1. **Find the tip of the 'V'**: The tip happens when the stuff inside the absolute value bars equals zero. So, I need to figure out what x makes $2x - 4 = 0$.
* If $2x - 4 = 0$, then $2x$ must be $4$ (because $4-4=0$).
* If $2x = 4$, then $x$ must be $2$ (because $2 \times 2 = 4$).
* Now, I find the y-value for this x: $f(2) = |2(2) - 4| = |4 - 4| = |0| = 0$.
* So, the tip of my V-shape is at the point $(2, 0)$.

2. **Find other points to draw the 'V'**: To get the arms of the V-shape, I'll pick a few x-values that are a little bit smaller and a little bit bigger than 2, and see what their y-values are.
* If $x=1$: $f(1) = |2(1) - 4| = |2 - 4| = |-2| = 2$. So, I have the point $(1, 2)$.
* If $x=0$: $f(0) = |2(0) - 4| = |0 - 4| = |-4| = 4$. So, I have the point $(0, 4)$.
* If $x=3$: $f(3) = |2(3) - 4| = |6 - 4| = |2| = 2$. So, I have the point $(3, 2)$.
* If $x=4$: $f(4) = |2(4) - 4| = |8 - 4| = |4| = 4$. So, I have the point $(4, 4)$.

3. **Draw the graph**: Now, I would draw a coordinate grid. I'd plot all these points: $(2,0)$, $(1,2)$, $(0,4)$, $(3,2)$, and $(4,4)$. Then, I'd connect them with straight lines to make a V-shape that opens upwards from the point $(2,0)$.

Alternative answer

Answer:
The graph of $f(x)=|2x - 4|$ is a V-shaped graph. Its lowest point (the vertex) is at (2, 0). It goes up from there, passing through points like (0, 4) and (4, 4).

Explain
This is a question about <graphing absolute value functions> . The solving step is:

1. **Find the Turning Point:** An absolute value graph always has a "turning point" where it changes direction, kind of like the bottom of a V. This happens when the stuff inside the absolute value signs becomes zero. So, we set $2x - 4 = 0$.
* Add 4 to both sides: $2x = 4$.
* Divide by 2: $x = 2$.
* Now, we find the $y$-value at this $x$: $f(2) = |2(2) - 4| = |4 - 4| = |0| = 0$.
* So, our turning point (also called the vertex) is at $(2, 0)$. This is the very bottom of our "V" shape!

2. **Pick More Points:** To get a good idea of the V-shape, we need a few more points. It's smart to pick points to the left and right of our turning point ($x=2$).

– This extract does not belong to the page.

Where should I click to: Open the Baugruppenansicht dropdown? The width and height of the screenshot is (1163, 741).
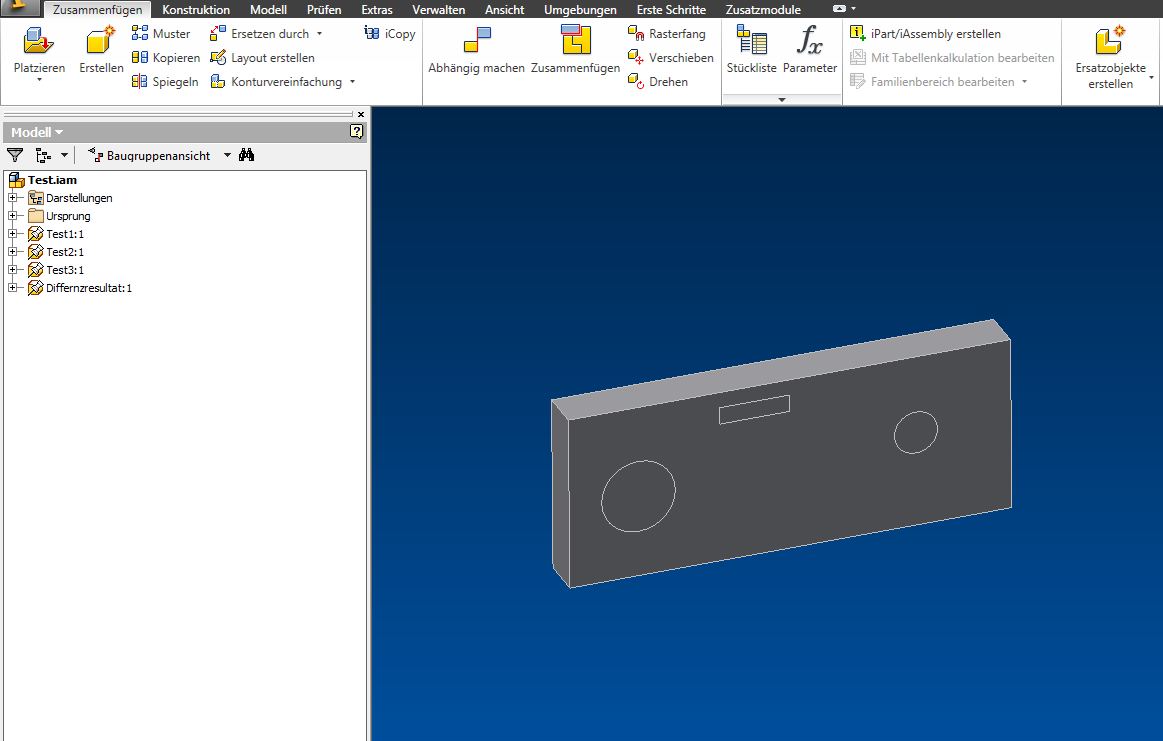227,156
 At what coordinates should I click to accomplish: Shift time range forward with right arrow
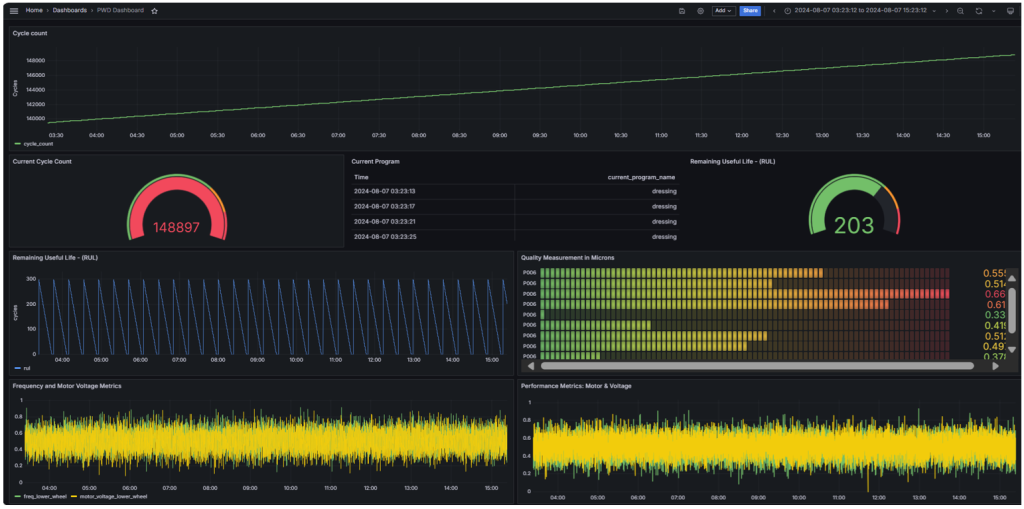946,10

* **Let's pick $x=0$ (to the left):**
$f(0) = |2(0) - 4| = |0 - 4| = |-4| = 4$.
So, we have the point $(0, 4)$.

* **Let's pick $x=1$ (closer to the turning point, to the left):**
$f(1) = |2(1) - 4| = |2 - 4| = |-2| = 2$.
So, we have the point $(1, 2)$.

* **Let's pick $x=3$ (closer to the turning point, to the right):**
$f(3) = |2(3) - 4| = |6 - 4| = |2| = 2$.
So, we have the point $(3, 2)$. (See how it's symmetrical to $(1,2)$!)

* **Let's pick $x=4$ (to the right):**
$f(4) = |2(4) - 4| = |8 - 4| = |4| = 4$.
So, we have the point $(4, 4)$. (This is symmetrical to $(0,4)$!)

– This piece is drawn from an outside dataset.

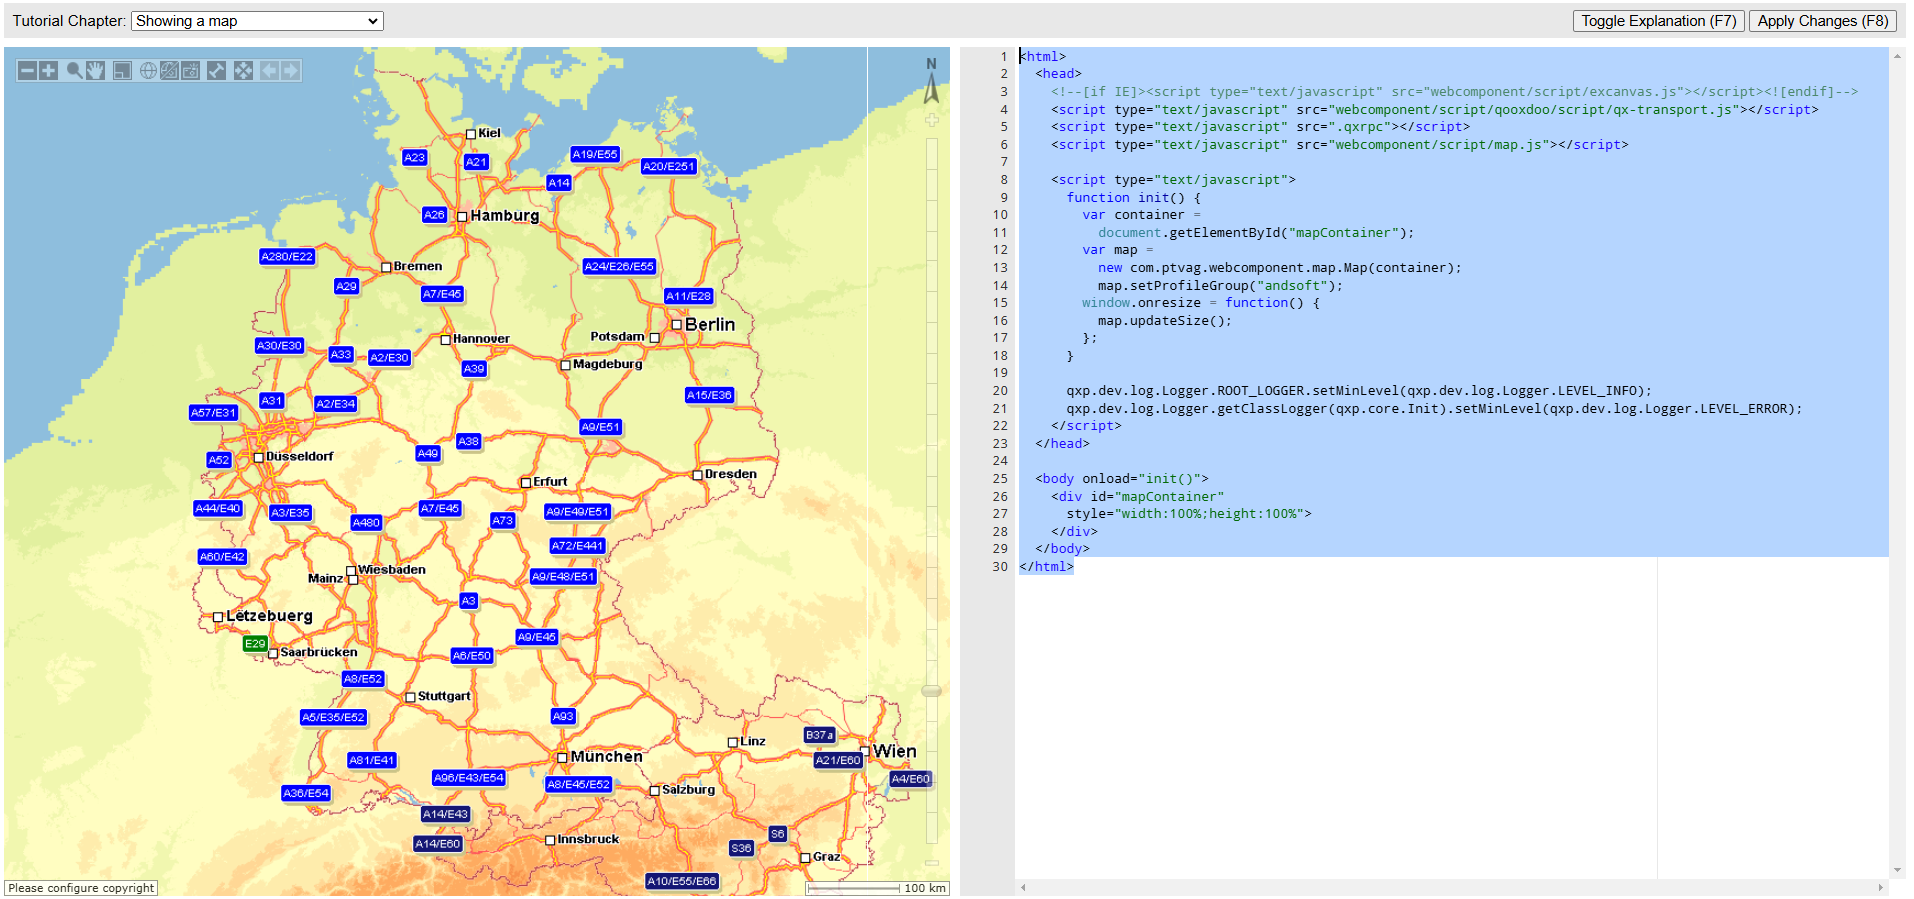Click the zoom in plus toolbar icon
Viewport: 1914px width, 899px height.
pyautogui.click(x=48, y=71)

3. **Draw the Graph:** Now, if you were to draw this, you would plot all these points on a coordinate plane:
* $(2, 0)$ - the bottom of the V
* $(0, 4)$
* $(1, 2)$
* $(3, 2)$
* $(4, 4)$

Then, connect the points with straight lines. You'll see a clear V-shape opening upwards, with its lowest point right at $(2, 0)$.